* DOCUMENT PASSAGE *
Peter Howland Wines
Establishment Restaurant, Manchester
31st May 2005
A meet the
winemaker dinner at Manchester's Establishment restaurant on 31st May 2005.
Peter Howland is a sort of negociant-éleveur. He doesn't own any vines or a winery; just a barrel store. He buys hand-harvested Shiraz grapes in from selected blocks in Western Australia (and some Hunter Valley chardonnay), and then drives them over, in refrigerated containers on a four-day journey, to the winery in the Hunter Valley, where he rents some space.
There were some murmured "huh?"s in the audience as he explained this, but it's actually not that unusual in Australia (I remember seeing grapes being transported across Australia in refrigerated lorries on one of Jancis Robinson' excellent television shorts). But apparently this cold soaking does have a part to play in the finished wines, giving the Shirazes very deeply saturated colours: it's different to a normal cold soak, as, because it's on the back of a lorry, it's constantly being stirred up. When the Shiraz must arrives in the Hunter Valley, it's almost fully extracted, but hasn't even started fermenting. This means that Peter knows exactly what he's got to work with and can ferment more gently and more accurately, as he doesn't need to worry about extracting colour etc. Apparently this also affects the tannic structure of the final wine: you get soft, fine tannins from the cold soak and gentle lorry-back agitation, but he can avoid getting any bitter seed tannins as he doesn't need to worry about maceration once fermentation has started. This makes the wines very approachable when young - they don't need to age to soften out the tannins, as the bitter tannins aren't there in the first place. Cunning.
A lot of work goes on after vinification with a wide range of oaks - American, French, close grained, looser grained, varying toasts. But that notwithstanding, Peter Howland claims that his passion is to bring out the terroir of the individual vineyard blocks: he aims "to taste that vineyard year after year, and experience the specific changes in the wines resulting from seasonal differences."
He currently has four wines available, and we tasted (and drank) all four.
First up was a 2003 Maxwell Vineyard Chardonnay, Hunter Valley
A 35-year old vineyard in the Mountview subregion of the Hunter Valley. The vines are not irrigated, and furthermore 2003 was a drought year in the already dry Hunter Valley, and the grapes ripened very quickly.
The fruit was handpicked and then chilled before being whole-bunch pressed straight to barrel (100% French cool climate oak from Nevers, Troncais and Vosges). Each barrel is vinified separately, with around 60% of the wine using wild yeasts, and the rest selected strains of yeast. There is no batonnage. After fermentation the wine is left on its lees for about four months, un-sulphured. Some barrels then undergo malolactic fermentation and then the wines are sulphured before being left to mature for another four months.

* SUPPLIED ENTRIES *
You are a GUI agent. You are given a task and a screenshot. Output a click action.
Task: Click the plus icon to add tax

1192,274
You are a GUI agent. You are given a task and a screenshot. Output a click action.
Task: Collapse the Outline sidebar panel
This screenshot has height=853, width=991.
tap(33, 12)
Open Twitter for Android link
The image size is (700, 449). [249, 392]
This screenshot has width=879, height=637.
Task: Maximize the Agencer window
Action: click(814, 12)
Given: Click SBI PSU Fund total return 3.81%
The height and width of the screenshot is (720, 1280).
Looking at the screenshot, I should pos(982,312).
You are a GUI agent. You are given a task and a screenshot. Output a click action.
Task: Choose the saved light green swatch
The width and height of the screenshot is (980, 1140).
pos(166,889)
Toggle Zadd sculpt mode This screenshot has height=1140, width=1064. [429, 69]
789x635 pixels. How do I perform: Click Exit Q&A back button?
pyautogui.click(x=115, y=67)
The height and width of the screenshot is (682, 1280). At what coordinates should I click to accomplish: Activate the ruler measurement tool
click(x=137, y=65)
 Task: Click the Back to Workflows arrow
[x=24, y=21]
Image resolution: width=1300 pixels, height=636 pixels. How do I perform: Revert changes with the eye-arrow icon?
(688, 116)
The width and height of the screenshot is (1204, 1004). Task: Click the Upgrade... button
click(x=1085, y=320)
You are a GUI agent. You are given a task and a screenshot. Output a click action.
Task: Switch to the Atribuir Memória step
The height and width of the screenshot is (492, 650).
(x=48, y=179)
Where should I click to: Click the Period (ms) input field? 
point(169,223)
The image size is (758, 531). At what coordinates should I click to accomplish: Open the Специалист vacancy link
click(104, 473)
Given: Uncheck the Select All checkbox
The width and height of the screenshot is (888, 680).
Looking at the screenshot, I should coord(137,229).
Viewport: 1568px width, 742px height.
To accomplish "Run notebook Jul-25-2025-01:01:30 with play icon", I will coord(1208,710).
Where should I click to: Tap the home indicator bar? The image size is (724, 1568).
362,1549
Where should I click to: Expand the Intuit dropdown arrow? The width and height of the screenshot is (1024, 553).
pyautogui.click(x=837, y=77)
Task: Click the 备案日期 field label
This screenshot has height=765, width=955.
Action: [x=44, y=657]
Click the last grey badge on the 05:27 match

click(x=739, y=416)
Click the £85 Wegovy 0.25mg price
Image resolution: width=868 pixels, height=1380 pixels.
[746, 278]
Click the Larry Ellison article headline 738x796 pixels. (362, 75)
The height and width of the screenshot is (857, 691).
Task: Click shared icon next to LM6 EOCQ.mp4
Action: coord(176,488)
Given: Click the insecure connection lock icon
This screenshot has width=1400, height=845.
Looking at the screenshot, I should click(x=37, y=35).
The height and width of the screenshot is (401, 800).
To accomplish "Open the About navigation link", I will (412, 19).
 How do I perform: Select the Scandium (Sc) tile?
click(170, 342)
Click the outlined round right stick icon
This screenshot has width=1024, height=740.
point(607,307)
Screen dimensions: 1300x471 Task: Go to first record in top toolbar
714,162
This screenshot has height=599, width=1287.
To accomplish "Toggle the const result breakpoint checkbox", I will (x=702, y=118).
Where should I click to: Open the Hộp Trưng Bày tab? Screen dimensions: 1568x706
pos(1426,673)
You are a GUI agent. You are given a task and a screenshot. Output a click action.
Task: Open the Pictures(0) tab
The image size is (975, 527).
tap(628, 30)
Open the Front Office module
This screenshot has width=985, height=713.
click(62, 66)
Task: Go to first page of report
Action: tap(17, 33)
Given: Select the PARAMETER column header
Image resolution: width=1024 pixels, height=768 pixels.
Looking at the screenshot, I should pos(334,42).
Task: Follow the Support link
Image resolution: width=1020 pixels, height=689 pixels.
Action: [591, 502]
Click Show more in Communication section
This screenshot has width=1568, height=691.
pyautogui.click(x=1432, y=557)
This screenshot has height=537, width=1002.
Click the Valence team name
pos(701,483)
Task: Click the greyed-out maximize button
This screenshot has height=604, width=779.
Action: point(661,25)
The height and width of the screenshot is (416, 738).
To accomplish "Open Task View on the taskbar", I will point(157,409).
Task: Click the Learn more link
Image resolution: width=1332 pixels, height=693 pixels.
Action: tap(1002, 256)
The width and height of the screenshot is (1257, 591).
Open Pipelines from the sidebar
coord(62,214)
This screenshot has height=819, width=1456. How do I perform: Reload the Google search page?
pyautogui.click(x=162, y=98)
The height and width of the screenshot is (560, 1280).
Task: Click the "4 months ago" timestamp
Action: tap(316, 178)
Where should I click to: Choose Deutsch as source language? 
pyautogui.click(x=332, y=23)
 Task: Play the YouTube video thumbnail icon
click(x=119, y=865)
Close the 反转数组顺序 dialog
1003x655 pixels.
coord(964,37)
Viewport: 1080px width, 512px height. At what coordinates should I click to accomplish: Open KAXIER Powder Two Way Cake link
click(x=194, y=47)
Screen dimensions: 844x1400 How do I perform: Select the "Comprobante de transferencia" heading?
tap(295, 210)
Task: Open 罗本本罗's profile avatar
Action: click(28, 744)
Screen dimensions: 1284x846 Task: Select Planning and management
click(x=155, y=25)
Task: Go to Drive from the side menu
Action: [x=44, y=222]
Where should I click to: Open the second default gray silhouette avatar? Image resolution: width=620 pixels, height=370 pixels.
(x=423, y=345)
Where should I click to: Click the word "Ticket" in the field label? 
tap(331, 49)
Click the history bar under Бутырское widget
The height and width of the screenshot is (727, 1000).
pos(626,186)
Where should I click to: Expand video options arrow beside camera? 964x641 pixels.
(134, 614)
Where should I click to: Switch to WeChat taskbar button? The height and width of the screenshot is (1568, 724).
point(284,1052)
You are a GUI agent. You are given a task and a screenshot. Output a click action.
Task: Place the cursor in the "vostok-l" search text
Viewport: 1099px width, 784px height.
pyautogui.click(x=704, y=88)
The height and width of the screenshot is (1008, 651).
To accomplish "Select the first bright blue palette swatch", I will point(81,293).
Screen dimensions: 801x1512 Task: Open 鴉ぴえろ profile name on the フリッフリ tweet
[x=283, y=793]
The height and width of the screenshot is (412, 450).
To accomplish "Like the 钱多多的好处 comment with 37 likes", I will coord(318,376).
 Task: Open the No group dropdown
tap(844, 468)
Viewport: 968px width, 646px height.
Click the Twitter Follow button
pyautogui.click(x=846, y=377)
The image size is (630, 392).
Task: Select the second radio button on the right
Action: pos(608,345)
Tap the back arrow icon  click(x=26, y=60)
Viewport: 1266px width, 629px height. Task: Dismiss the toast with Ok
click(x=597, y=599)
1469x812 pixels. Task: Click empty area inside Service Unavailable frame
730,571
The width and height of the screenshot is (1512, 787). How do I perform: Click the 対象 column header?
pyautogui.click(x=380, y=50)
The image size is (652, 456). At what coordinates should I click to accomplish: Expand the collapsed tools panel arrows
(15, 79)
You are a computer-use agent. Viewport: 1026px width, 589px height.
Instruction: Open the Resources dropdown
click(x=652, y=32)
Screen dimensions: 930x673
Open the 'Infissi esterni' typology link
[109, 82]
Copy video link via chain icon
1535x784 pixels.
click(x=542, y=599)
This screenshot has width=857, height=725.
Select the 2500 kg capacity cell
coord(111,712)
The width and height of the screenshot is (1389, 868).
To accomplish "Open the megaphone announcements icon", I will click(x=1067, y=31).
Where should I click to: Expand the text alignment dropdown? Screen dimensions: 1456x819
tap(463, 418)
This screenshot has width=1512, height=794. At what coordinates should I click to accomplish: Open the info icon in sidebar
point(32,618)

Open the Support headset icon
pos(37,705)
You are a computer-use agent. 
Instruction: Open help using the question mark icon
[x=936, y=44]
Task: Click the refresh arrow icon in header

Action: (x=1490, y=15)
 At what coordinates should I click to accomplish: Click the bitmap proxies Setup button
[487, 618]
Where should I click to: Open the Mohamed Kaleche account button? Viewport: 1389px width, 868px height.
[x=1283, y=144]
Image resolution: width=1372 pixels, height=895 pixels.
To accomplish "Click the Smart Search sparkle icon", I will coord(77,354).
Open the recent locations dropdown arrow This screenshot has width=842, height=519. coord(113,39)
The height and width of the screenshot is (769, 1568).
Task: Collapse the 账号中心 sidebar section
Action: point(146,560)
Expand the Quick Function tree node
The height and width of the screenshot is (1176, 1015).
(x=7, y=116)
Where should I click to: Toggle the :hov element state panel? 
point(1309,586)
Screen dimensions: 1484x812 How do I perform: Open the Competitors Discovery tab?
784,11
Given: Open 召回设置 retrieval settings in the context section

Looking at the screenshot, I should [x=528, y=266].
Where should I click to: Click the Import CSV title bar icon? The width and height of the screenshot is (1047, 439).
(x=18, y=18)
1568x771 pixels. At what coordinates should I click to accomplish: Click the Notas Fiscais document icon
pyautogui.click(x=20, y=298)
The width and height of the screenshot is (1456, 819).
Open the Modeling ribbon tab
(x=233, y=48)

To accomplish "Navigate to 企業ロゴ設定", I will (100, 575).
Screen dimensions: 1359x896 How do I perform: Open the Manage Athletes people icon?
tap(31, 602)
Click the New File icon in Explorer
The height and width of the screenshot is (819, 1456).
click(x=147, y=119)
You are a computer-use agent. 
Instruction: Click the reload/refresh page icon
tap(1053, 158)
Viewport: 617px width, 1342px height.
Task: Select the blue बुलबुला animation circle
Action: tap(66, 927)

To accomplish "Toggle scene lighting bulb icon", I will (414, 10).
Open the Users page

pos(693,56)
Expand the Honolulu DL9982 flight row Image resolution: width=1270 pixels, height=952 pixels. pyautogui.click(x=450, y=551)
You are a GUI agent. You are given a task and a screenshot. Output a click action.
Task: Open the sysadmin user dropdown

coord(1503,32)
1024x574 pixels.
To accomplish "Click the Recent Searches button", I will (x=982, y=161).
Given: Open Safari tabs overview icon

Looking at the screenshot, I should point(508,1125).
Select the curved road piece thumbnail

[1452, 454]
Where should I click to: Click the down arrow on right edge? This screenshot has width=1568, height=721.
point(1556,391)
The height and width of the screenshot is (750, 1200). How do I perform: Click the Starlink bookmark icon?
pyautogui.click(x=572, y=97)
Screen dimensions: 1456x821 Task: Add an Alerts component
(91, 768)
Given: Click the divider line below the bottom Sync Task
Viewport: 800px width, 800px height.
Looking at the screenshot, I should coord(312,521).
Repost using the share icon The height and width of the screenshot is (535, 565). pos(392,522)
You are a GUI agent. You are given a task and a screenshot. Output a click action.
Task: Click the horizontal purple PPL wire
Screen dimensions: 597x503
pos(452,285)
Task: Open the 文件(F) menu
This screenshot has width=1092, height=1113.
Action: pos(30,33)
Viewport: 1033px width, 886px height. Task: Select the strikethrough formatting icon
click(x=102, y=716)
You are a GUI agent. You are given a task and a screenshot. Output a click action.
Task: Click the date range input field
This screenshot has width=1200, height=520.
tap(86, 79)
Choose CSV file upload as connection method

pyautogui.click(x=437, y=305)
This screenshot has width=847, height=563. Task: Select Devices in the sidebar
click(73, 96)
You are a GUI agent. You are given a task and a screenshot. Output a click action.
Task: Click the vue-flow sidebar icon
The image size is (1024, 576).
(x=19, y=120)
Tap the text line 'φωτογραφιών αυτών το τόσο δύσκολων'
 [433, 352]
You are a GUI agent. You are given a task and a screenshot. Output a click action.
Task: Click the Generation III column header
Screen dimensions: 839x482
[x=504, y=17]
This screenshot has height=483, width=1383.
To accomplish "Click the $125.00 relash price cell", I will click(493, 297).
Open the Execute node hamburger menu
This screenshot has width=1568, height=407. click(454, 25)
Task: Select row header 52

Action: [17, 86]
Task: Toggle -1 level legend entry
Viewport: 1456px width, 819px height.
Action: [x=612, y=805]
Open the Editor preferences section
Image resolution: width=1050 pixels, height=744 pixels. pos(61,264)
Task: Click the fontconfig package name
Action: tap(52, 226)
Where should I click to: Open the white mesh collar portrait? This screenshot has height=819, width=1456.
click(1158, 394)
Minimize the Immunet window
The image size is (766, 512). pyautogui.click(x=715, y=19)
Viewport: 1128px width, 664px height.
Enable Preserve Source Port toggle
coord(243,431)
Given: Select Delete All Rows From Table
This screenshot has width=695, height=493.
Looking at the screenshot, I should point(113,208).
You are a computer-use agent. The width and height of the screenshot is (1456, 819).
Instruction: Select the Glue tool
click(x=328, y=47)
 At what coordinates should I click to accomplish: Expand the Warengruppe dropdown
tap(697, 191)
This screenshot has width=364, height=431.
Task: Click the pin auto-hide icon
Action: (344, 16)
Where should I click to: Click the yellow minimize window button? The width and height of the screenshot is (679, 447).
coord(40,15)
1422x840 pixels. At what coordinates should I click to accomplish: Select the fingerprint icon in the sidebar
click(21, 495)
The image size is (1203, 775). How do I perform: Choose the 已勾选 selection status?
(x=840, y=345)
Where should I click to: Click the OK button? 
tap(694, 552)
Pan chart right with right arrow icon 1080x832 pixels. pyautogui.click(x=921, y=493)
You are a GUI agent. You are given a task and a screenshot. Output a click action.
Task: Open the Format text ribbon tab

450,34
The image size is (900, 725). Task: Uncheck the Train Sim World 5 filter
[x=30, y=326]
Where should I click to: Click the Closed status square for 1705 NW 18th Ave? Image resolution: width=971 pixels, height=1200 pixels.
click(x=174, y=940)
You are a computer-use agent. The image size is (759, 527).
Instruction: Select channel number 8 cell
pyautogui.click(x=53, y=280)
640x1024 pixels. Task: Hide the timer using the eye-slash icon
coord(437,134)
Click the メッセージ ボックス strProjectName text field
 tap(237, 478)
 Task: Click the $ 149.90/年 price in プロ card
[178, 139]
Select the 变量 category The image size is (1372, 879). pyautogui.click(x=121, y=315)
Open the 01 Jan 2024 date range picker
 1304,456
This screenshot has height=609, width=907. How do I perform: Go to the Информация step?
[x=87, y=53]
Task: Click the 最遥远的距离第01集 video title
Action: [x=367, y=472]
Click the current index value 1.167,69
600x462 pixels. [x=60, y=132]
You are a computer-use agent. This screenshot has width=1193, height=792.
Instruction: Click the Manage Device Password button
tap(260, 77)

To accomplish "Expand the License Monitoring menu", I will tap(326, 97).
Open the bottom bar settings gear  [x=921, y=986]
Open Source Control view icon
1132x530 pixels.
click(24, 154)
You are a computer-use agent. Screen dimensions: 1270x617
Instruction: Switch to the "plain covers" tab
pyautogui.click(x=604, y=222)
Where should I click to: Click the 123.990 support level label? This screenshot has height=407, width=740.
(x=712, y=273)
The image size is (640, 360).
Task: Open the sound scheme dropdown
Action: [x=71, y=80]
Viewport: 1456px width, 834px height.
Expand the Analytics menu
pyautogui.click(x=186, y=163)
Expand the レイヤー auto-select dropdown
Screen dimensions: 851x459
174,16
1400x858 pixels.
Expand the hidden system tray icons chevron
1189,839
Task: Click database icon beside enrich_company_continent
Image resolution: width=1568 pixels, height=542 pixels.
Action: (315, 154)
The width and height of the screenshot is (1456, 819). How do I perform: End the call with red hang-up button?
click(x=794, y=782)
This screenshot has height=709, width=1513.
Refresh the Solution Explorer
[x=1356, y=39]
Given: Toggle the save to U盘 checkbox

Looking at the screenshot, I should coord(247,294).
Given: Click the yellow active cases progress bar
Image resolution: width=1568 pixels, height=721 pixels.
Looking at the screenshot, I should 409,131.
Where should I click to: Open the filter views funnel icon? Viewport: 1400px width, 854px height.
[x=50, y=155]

* AIM OF THE EXERCISE *
In the Peter Howland wine dinner write-up, rework everything from "Peter Howland is" down to "rents some space.", swapping "barrel store" for "storage shed for barrels".

* OUTPUT OF THE TASK *
Peter Howland is a sort of negociant-éleveur. He doesn't own any vines or a winery; just a storage shed for barrels. He buys hand-harvested Shiraz grapes in from selected blocks in Western Australia (and some Hunter Valley chardonnay), and then drives them over, in refrigerated containers on a four-day journey, to the winery in the Hunter Valley, where he rents some space.